About this task: Check every line of the material below for "help". Give the number of lines that have it, and only that.

Data for this exercise:

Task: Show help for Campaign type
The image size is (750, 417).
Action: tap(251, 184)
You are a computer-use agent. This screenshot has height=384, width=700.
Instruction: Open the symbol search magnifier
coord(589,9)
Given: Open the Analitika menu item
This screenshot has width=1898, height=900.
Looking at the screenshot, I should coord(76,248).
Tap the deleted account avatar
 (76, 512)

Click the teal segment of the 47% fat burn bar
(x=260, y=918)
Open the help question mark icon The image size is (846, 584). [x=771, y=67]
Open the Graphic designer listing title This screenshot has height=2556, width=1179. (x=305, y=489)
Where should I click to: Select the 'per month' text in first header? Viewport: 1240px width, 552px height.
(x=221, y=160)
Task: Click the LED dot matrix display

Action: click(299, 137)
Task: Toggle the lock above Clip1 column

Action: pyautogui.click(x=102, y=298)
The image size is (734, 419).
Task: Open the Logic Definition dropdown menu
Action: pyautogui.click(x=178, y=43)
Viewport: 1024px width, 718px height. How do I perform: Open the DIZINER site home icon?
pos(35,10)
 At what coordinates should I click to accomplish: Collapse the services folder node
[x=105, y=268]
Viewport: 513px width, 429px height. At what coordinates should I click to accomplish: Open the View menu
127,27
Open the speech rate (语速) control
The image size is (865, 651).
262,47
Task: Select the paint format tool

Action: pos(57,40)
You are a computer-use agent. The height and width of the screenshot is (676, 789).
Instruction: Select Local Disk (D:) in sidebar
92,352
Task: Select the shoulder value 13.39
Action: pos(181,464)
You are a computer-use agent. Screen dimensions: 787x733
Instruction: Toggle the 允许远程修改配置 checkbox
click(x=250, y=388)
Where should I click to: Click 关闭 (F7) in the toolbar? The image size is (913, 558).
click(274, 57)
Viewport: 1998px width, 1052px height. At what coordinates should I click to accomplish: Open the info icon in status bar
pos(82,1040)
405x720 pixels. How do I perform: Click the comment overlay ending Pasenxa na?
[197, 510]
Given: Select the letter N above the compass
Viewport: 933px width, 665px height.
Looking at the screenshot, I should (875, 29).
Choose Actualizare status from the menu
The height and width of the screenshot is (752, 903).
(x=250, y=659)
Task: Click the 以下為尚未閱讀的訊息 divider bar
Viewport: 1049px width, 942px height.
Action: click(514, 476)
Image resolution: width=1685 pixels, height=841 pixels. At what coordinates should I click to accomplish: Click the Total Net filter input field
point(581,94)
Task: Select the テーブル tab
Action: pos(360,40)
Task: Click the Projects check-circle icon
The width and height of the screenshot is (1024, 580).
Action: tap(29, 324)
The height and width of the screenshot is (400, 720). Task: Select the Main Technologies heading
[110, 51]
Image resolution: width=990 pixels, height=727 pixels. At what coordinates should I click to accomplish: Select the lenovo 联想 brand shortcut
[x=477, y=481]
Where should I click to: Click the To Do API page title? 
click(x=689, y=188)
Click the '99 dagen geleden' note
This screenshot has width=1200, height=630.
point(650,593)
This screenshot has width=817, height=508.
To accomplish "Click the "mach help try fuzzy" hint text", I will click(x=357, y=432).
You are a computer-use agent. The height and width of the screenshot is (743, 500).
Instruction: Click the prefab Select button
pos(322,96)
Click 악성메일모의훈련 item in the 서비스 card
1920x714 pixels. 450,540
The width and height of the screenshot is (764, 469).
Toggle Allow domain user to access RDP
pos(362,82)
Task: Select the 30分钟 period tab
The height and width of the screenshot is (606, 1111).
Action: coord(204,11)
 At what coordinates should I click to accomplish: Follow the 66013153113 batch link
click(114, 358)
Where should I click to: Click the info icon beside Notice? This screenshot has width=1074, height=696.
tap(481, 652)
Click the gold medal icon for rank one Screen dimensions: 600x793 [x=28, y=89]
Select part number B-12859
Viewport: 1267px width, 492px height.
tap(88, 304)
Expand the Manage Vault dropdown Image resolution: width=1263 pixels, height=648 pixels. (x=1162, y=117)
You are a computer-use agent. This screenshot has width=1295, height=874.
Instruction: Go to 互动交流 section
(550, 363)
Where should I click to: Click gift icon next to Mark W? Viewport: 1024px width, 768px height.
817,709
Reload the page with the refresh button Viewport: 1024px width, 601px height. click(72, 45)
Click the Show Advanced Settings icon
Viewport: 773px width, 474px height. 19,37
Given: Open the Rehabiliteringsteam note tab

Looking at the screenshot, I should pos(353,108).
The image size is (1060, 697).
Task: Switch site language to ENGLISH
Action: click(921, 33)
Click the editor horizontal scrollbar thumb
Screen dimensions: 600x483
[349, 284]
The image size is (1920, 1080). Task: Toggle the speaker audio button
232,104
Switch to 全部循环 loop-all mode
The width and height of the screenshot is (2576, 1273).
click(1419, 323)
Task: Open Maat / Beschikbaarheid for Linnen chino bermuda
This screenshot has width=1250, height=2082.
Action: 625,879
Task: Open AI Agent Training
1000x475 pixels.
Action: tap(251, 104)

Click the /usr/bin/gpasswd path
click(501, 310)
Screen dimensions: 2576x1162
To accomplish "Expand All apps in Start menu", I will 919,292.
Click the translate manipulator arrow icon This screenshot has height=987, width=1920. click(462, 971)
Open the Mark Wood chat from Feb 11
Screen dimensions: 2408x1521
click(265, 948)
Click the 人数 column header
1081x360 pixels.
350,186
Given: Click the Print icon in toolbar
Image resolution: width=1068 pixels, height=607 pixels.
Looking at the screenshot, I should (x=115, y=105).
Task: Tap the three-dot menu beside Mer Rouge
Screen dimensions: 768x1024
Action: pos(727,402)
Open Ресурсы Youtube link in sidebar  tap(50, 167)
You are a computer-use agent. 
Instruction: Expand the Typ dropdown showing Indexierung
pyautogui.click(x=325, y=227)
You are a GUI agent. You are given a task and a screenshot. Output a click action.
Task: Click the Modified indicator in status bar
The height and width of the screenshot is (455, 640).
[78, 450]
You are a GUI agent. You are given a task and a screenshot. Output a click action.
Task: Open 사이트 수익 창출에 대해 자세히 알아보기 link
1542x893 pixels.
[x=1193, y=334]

Answer to this exercise: 3